What you are asked to do →
Return the lines of the records below exactly as they appear, starting at the line that contains "Given: Add function plus icon in query A" and ending at the line that contains "pos(124,311)", with both of those lines included.

Input records →
= = = = =
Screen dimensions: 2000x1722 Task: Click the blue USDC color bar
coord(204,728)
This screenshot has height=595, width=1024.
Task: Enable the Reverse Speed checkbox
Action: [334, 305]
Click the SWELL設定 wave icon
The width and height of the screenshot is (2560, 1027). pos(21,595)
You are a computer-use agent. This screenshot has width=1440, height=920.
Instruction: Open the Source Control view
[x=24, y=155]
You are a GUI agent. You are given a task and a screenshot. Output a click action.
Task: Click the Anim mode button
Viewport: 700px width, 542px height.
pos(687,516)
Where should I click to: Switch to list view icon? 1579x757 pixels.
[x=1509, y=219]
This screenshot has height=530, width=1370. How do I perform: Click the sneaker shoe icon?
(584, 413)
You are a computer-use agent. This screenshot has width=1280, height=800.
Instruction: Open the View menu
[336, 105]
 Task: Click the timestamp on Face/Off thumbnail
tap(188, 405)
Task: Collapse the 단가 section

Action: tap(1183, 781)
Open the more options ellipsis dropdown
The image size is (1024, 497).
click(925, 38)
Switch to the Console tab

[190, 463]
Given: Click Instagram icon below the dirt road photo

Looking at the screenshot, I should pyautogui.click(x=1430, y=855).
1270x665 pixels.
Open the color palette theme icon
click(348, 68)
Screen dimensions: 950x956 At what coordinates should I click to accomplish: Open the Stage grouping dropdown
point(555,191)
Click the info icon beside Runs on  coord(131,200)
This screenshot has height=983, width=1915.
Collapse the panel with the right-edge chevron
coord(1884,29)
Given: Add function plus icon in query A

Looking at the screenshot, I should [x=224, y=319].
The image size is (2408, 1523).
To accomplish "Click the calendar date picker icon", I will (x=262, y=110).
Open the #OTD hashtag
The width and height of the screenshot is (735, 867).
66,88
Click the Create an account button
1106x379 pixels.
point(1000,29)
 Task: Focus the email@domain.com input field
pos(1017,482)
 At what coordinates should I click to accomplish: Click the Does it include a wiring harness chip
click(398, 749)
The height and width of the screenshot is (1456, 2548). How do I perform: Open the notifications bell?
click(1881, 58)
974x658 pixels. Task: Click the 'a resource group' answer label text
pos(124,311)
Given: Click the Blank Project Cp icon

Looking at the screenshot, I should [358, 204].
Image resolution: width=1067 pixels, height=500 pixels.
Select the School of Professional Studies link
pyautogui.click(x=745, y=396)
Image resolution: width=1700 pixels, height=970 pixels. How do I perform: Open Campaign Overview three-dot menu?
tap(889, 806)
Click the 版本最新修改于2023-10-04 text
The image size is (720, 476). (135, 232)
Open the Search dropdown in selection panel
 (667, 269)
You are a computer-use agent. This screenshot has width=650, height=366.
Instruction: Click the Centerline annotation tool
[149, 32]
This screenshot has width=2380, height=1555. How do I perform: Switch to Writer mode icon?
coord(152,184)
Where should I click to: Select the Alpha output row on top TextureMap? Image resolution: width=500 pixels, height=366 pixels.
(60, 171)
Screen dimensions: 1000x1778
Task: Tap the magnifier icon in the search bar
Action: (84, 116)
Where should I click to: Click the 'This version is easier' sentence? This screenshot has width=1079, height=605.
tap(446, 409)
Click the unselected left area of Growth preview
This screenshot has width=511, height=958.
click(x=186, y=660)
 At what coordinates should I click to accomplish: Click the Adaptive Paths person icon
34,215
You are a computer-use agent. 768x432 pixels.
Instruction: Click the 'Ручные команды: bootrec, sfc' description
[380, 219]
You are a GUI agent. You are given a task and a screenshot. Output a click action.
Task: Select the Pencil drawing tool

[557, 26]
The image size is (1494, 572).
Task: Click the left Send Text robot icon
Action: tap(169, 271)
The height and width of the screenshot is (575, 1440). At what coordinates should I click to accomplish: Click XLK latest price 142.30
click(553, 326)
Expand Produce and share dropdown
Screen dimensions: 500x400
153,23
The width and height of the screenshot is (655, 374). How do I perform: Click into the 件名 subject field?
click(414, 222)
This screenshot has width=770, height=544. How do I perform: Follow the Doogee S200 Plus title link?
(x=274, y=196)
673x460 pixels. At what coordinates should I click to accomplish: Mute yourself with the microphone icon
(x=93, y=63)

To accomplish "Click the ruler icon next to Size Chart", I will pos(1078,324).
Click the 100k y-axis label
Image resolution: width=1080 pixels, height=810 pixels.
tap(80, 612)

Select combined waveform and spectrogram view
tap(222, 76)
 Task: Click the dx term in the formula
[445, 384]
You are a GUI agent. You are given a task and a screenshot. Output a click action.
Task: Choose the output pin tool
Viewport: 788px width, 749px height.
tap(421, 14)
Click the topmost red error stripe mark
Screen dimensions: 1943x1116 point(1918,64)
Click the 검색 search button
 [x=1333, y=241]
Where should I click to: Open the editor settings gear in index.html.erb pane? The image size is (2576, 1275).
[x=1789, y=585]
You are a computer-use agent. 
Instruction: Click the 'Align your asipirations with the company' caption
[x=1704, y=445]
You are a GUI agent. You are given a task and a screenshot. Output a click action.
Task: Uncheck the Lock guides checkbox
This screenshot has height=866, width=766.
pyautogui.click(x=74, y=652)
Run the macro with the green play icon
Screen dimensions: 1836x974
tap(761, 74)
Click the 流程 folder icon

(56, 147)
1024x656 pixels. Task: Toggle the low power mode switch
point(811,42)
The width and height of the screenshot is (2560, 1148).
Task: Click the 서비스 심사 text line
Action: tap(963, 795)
= = = = =
The result →
Given: Add function plus icon in query A

Looking at the screenshot, I should [x=224, y=319].
The image size is (2408, 1523).
To accomplish "Click the calendar date picker icon", I will (x=262, y=110).
Open the #OTD hashtag
The width and height of the screenshot is (735, 867).
66,88
Click the Create an account button
1106x379 pixels.
point(1000,29)
 Task: Focus the email@domain.com input field
pos(1017,482)
 At what coordinates should I click to accomplish: Click the Does it include a wiring harness chip
click(398, 749)
The height and width of the screenshot is (1456, 2548). How do I perform: Open the notifications bell?
click(1881, 58)
974x658 pixels. Task: Click the 'a resource group' answer label text
pos(124,311)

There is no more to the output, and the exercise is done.